The side trip to Mexico also seemed to be thrown in to stretch the film, as did a scene at a Western Union that involved a paralyzed Iraq Intervention vet brutally assaulting Peter while Ethan watches in a state of confusion. I wondered why didn't they just take turns driving instead of leaving all the driving to a nearly deranged character like Ethan.



So much about Due Date is predictable: you should know where things are going to go. When Ethan is at the Grand Canyon ready to spread his father's ashes (which are kept in a coffee can because it makes sense to Ethan), it was extremely sentimental, but I kept wondering how long it would take them to squash this sentimental moment. Didn't take too long.
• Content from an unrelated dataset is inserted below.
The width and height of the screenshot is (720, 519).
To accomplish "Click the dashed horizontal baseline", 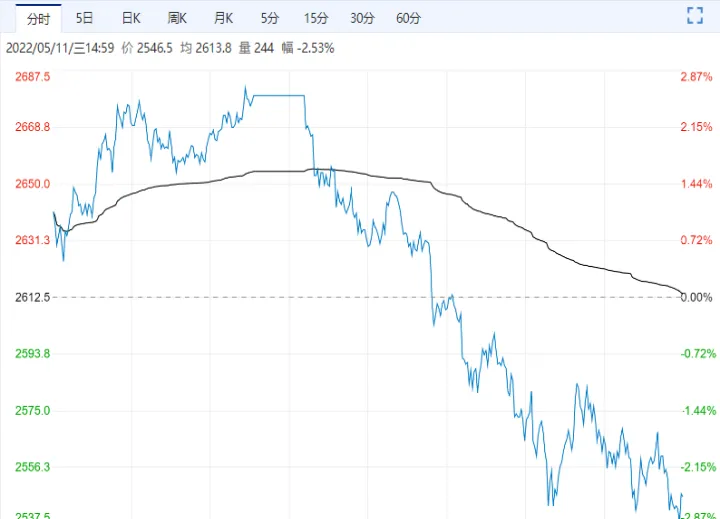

You can pretty much predict what is going to happen, and by the end, both Ethan and Peter have so annoyed you one doesn't want to spend any time with them.

I think that I missed out on a lot of humor because I don't watch a lot of television. For example, I've never seen Eastbound & Down, so I would fail to comprehend the harsh/mean humor of Western Union employee/angry Iraq Intervention vet Lonnie (Danny McBride). I know of it, and perhaps the majority of the audience loves his work (and it and the show might be good), but for those of us who've never seen it, we might be a little lost. The same comes from Two & A Half Men.

This is the show Ethan is desperate to be on (and being a movie, one guess at to how it ends). Now, I've heard of it, but I've never seen an episode bar one time when I caught the last minute or two. In it, Charlie Sheen's character (who, curiously, is named Charlie) is in bed with a young girl. We discover she's related to him somehow, and he finds that one bridge too far for him to screw her like he does others. A couple of character overhear this, and are thrilled that "incest is the one boundary he won't cross" (cue laughter). I watched just that and thought, 'Did they just make a joke about INCEST? This is standard sitcom fare?' If people find things like THAT funny, I can see why Due Date would be a hit.

As a side note, the bigger problem is that Ethan doesn't come off as a serious actor, but more an obsessed fan of Two & A Half Men (he'd even set up a website for it). He doesn't appear to do anything other than make a guest spot (not even try to be a regular). If that's the case, all the talk about him being an 'actor' is just a waste...not unlike Due Date itself.

Much of the humor falls flat, is violent, and you even have a few bad puns. The characters en masse are either pointless or so horrible you wouldn't want to be near them, let alone want them around. After all Ethan has done to Peter, it stretches belief that he'd want to be friends with him.

I now feel sorry for Michelle Monaghan: every comedy she's in somehow ends up being hideous (case in point, Made of Honor). It is another case of very talented people in a very bad film.

Due Date is a film built for the highway to Hell.